The Gulfarium C.A.R.E. Center
in Northwest Florida released eight Kemp’s ridley sea turtles into the Gulf of Mexico on Thursday, Feb. 25, 2021.
The sea turtles arrived at the C.A.R.E. Center on Monday, Dec. 14, 2020, after being stranded off the coast of New England during a mass cold-stun event. The turtles were released in Cape San Blas, as required by Florida Fish and Wildlife Conservation Commission (FWC).
Cold stunning occurs when a sea turtle is exposed to cold water for an extended period of time. This exposure causes their heartrate to decrease, resulting in the turtle becoming lethargic and often unable to eat. Unfortunately, cold stunning events, where large numbers of sea turtles become stranded, are not unusual in Northern areas during the months of November through February as water temperatures drop below 50 degrees.

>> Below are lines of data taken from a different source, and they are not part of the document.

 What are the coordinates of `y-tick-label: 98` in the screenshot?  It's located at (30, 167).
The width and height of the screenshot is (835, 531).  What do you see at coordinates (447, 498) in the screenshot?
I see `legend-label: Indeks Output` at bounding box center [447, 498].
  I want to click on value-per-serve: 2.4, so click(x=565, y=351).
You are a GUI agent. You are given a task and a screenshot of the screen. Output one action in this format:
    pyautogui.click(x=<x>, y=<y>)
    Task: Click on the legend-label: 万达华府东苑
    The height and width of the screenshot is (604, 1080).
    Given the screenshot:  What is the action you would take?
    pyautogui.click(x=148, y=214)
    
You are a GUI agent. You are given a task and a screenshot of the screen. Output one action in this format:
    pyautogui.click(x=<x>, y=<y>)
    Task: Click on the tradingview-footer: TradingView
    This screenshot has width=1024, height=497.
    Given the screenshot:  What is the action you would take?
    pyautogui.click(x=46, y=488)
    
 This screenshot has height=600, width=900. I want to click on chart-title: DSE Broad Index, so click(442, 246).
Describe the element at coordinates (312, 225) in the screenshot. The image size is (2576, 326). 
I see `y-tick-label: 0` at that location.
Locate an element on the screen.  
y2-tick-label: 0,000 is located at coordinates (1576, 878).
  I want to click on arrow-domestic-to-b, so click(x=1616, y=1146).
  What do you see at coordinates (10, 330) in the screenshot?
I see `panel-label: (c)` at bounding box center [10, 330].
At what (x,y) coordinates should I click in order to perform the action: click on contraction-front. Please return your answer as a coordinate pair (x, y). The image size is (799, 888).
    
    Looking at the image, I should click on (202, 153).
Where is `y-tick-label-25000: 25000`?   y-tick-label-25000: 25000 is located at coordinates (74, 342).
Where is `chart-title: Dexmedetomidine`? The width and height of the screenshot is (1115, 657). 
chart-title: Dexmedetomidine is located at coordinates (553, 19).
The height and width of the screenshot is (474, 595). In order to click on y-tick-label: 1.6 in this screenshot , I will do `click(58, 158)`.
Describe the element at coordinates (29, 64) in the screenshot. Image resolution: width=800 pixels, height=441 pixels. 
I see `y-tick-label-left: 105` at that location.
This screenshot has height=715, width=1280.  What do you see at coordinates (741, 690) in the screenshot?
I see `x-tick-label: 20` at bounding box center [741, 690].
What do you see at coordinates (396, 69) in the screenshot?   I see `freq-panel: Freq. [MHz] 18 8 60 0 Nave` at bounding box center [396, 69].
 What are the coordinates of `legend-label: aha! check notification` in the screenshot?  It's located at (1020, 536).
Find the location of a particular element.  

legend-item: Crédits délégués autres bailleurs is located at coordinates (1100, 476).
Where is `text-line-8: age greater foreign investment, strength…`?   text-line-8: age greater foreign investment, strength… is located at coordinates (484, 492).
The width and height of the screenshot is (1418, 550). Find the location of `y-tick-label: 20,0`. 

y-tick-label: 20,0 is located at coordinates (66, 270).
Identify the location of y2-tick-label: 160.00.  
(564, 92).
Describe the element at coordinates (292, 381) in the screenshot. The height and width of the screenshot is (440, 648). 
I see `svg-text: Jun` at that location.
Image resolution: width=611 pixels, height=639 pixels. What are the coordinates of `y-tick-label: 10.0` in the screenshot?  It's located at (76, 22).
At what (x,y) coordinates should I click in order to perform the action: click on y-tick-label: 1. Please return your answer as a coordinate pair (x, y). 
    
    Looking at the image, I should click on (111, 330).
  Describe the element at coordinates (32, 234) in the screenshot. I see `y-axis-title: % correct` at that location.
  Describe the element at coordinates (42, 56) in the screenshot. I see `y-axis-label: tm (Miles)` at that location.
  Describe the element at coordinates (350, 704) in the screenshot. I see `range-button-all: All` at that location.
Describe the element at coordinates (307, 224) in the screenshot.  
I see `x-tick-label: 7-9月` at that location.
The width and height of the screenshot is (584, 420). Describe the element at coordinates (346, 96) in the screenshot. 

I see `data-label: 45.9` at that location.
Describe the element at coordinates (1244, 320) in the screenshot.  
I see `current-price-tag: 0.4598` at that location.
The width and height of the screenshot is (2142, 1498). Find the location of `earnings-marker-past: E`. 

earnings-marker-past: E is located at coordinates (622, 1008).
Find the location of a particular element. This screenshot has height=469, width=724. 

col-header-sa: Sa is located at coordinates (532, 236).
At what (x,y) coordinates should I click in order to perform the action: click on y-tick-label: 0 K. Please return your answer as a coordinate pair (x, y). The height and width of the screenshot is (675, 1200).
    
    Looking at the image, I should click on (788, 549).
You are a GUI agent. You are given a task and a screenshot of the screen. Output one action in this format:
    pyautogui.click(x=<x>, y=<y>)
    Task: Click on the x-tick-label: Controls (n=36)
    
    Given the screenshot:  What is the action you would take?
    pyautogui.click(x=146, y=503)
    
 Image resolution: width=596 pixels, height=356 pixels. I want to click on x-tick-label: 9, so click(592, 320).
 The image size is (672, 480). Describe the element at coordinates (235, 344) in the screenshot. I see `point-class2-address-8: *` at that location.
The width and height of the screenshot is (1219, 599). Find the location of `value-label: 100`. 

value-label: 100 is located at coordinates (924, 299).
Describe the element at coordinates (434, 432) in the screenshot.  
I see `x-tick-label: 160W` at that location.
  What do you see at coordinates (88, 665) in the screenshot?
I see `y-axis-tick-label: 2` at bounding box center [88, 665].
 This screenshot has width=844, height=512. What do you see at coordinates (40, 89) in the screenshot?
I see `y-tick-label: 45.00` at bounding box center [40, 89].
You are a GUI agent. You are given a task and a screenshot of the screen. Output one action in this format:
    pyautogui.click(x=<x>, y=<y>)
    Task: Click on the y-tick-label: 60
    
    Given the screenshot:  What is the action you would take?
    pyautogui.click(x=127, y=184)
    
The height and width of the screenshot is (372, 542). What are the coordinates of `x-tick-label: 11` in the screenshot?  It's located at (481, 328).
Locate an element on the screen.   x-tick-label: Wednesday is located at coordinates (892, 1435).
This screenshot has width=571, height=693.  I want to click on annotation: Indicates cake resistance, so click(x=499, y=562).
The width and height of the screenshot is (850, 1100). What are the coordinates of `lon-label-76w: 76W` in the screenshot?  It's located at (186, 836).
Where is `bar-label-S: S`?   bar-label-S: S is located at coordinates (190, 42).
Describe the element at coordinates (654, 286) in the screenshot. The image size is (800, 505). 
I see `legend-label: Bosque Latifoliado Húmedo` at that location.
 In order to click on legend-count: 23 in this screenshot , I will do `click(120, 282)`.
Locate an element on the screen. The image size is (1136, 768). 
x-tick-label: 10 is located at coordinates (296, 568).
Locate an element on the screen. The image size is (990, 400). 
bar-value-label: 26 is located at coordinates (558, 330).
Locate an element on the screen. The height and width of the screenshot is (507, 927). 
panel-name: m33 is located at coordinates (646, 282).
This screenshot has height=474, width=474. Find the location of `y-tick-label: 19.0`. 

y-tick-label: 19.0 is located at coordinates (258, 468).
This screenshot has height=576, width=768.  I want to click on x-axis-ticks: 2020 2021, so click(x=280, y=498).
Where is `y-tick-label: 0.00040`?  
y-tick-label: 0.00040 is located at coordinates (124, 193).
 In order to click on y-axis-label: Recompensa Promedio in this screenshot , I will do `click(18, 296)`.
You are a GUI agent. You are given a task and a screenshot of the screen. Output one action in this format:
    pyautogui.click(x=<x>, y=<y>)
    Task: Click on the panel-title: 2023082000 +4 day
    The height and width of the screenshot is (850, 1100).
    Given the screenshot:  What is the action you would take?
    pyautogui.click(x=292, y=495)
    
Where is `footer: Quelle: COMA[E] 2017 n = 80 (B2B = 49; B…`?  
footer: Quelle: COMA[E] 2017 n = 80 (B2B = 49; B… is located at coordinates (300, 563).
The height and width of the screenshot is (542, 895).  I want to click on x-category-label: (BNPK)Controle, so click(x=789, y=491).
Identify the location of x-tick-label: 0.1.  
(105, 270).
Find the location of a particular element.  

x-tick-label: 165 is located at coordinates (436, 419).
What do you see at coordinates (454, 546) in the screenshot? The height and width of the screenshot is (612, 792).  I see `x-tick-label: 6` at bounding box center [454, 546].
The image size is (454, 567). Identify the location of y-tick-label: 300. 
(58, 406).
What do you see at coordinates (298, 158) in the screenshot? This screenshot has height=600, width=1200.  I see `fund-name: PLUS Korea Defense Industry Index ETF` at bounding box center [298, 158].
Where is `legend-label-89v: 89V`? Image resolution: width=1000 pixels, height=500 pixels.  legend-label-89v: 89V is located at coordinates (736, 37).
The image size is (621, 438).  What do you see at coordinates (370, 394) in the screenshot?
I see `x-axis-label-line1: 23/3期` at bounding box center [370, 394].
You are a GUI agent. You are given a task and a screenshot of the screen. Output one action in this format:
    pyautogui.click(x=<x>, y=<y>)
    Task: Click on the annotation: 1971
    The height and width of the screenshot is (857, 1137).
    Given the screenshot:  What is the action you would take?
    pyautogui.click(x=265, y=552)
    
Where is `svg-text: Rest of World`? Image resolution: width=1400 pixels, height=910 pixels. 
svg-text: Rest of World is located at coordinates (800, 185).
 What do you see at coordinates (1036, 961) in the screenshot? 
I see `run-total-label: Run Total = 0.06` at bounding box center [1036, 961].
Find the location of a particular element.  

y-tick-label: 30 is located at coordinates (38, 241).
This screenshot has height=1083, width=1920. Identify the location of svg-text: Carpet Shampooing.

Upon arrival at the C.A.R.E. Center, the veterinary team assessed each individual turtle, took x-rays and determined the best plan of action to care for these endangered animals. All of the sea turtles received antibiotics during their rehabilitation to aid in their recovery. Once all sea turtles were doing well, had gained weight and were able to eat without assistance, they were deemed ready for release by the FWC.
“We are so grateful to have been able to help these sea turtles,” states Terra Throgmmorton, Gulfarium’s Medical and Stranding Coordinator. “Kemp’s ridleys are the most endangered species of sea turtle in the world, so anything that we can do to try to conserve this precious species is vital. We are so thankful for everyone involved who has helped us to provide the best possible veterinary care for these turtles that came to us from the Northeastern seaboard of the Atlantic due to a cold-stun event"
If you see a sea turtle in distress, injured, or deceased please report it to Florida Fish and Wildlife Conservation Commission immediately at 1-888-404-FWCC (1-888-404-3922).